Image from Maison de l'Amerique Latine, via Wikipedia
Complex genetic ancestry of Americans uncovered
By comparing the genes of current-day North and South Americans with African and European populations, an Oxford University study has found the genetic fingerprints of the slave trade and colonisation that shaped migrations to the Americas hundreds of years ago.
The study published in Nature Communications found that:
- While Spaniards provide the majority of European ancestry in continental American Hispanic/Latino populations, the most common European genetic source in African-Americans and Barbadians comes from Great Britain.
- The Basques, a distinct ethnic group spread across current-day Spain and France, provided a small but distinct genetic contribution to current-day Continental South American populations, including the Maya in Mexico.
- The Caribbean Islands of Puerto Rico and the Dominican Republic are genetically similar to each other and distinct from the other populations, probably reflecting a different migration pattern between the Caribbean and mainland America.
- Compared to South Americans, people from Caribbean countries (such as the Barbados) had a larger genetic contribution from Africa.
- The ancestors of current-day Yoruba people from West Africa (one of the largest African ethnic groups) provided the largest contribution of genes from Africa to all current-day American populations.
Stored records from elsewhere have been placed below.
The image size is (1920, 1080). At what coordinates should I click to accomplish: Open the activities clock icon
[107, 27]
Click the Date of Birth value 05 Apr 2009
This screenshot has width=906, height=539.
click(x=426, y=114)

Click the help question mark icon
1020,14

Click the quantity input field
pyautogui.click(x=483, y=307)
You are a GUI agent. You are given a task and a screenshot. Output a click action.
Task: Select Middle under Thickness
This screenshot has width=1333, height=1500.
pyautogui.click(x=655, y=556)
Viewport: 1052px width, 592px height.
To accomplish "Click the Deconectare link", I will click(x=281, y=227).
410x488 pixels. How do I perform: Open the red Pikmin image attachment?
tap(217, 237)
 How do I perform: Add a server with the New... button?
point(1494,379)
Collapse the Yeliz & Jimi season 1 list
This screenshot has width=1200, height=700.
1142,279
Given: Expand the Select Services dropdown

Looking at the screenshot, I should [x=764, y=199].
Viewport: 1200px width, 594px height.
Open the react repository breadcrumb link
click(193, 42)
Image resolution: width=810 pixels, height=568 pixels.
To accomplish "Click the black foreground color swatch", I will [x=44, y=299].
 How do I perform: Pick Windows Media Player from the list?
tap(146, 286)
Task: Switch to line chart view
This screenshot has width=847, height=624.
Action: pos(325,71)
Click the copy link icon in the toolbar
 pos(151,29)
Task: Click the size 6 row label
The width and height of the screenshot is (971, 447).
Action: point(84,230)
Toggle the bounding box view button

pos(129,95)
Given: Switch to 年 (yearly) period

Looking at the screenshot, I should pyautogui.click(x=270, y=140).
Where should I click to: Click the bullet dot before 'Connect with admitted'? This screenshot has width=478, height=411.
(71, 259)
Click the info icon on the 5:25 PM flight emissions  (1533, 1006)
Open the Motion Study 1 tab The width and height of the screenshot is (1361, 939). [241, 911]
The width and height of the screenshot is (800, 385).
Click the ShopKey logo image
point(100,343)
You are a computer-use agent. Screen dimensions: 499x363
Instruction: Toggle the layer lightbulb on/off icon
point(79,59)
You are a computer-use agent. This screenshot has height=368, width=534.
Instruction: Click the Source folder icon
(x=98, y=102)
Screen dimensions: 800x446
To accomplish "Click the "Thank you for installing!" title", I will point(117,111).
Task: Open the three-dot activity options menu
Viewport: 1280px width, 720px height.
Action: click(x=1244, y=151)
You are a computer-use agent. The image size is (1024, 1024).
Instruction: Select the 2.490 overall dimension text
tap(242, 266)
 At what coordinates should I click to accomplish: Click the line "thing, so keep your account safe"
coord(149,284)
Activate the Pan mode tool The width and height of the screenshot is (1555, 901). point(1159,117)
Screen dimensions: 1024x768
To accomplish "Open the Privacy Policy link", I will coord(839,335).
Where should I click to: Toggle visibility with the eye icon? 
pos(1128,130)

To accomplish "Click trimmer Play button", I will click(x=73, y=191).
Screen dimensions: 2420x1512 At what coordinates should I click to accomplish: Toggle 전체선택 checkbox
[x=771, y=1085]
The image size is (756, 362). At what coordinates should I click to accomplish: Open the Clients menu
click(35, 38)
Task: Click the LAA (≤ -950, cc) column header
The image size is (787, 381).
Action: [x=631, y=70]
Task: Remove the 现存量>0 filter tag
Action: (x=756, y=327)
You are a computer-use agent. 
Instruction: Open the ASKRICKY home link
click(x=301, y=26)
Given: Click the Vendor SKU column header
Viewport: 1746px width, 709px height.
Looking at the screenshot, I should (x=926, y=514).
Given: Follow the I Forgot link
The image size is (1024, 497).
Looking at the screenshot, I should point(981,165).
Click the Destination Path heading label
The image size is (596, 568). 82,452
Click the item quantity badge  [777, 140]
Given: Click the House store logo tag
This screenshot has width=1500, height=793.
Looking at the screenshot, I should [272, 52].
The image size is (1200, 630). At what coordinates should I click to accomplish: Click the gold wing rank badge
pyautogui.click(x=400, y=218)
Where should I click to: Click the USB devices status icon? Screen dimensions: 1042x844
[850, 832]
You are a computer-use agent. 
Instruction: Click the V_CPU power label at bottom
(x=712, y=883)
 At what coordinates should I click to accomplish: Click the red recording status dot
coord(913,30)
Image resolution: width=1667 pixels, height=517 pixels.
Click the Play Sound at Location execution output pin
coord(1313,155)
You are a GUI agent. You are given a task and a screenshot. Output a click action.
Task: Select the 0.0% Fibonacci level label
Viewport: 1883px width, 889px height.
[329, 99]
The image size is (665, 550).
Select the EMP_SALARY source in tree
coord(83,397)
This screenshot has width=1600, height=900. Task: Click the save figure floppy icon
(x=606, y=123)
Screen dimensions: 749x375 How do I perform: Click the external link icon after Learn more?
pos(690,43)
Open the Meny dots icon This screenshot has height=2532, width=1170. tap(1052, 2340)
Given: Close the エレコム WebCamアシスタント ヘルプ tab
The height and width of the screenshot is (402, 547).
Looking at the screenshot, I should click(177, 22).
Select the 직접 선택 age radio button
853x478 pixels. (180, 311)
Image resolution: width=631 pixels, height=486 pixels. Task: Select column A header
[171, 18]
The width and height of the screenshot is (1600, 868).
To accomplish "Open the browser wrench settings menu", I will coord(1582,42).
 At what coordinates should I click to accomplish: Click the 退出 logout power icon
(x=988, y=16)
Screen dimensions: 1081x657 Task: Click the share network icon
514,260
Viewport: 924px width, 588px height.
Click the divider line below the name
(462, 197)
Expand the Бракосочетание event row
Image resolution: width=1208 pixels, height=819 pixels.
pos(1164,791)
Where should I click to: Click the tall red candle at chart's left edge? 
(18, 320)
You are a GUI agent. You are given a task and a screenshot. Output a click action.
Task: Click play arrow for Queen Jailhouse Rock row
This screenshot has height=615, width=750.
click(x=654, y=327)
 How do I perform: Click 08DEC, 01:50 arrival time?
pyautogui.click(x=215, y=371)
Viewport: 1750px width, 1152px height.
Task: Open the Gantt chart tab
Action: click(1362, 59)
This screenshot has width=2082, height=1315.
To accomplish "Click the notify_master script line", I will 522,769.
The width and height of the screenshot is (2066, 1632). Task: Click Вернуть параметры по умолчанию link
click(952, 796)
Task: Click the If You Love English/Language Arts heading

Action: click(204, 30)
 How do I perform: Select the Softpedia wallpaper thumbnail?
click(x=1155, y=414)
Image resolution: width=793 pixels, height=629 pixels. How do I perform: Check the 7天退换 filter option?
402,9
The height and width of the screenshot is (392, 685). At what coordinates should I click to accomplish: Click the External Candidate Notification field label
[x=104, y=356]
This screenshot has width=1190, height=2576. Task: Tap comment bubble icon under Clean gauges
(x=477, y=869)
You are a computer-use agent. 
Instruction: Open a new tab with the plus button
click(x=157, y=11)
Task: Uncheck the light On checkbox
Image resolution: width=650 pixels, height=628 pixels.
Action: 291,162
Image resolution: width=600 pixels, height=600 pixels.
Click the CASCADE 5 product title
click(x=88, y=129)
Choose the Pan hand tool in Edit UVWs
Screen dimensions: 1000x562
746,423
- The proportion of African ancestry varied across the continent, from virtually zero (in the Maya people from Mexico) to 87% in current-day Barbados.
- South Italy and Sicily also provided a significant European genetic contribution to Colombia and Puerto Rico, in line with the known history of Italian emigrants to the Americas in the late 19th and early 20th century.
- One of the African-American groups from the USA had French ancestry, in agreement with historical French immigration into the colonial Southern United States.
- The proportion of genes from European versus African sources varied greatly from individual to individual within recipient populations.
The team, which also included researchers from UCL (University College London) and the Universita' del Sacro Cuore of Rome, analysed more than 4,000 previously collected DNA samples from 64 different populations, covering multiple locations in Europe, Africa and the Americas. Since migration has generally flowed from Africa and Europe to the Americas over the last few hundred years, the team compared the 'donor' African and European populations with 'recipient' American populations to track where the ancestors of current-day North and South Americans came from.
'We found that the genetic profile of Americans is much more complex than previously thought,' said study leader Professor Cristian Capelli from the Department of Zoology.
The research team analysed DNA samples collected from people in Barbados, Columbia, the Dominican Republic, Ecuador, Mexico, Puerto Rico and African-Americans in the USA.
They used a technique called haplotype-based analysis to compare the pattern of genes in these 'recipient populations' to 'donor populations' in areas where migrants to America came from.
'We firstly grouped subsets of people in Africa and Europe who were genetically similar and used this fine scale resolution to find which combinations of these clusters resulted in the sort of mixtures that we now see in people across the Americas', said the study's first author, Dr Francesco Montinaro from the Department of Zoology.
'We can see the huge genetic impact that the slave trade had on American populations and our data match historical records', said study author Dr Garrett Hellenthal from the UCL Genetics Institute, 'The majority of African Americans have ancestry similar to the Yoruba people in West Africa, confirming that most African slaves came from this region. In areas of the Americas historically under Spanish rule, populations also have ancestry related to what is now Senegal and Gambia. Records show that around a third of the slaves sent to Spanish America in the 17th Century came from this region, and we can see the genetic evidence of this in modern Americans really clearly.'
These genetic findings also uncover previously unknown migration. ‘We found a clear genetic contribution from the Basques in modern-day Maya in Mexico’, said Professor Capelli. ‘This suggests that the Basque also took part in the colonisation of the Americas, coming over either with the Spanish conquistadores or in later waves of migration’.
'The differences in European ancestry between the Caribbean islands and mainland American population that we found were also previously unknown. It is likely that these differences reflect different patterns of migration between the Caribbean and mainland America.'
'These results show just how powerful a genetic approach can be when it comes to uncovering hidden patterns of ancestry. We hope to use the same approach to look at other populations with diverse genetic contributions, such as Brazilians,' said Professor Capelli.
The authors acknowledge funding from the Wellcome Trust.
A report of the research, entitled ‘Unravelling the hidden ancestry of American admixed populations’, is published in the journal Nature Communications.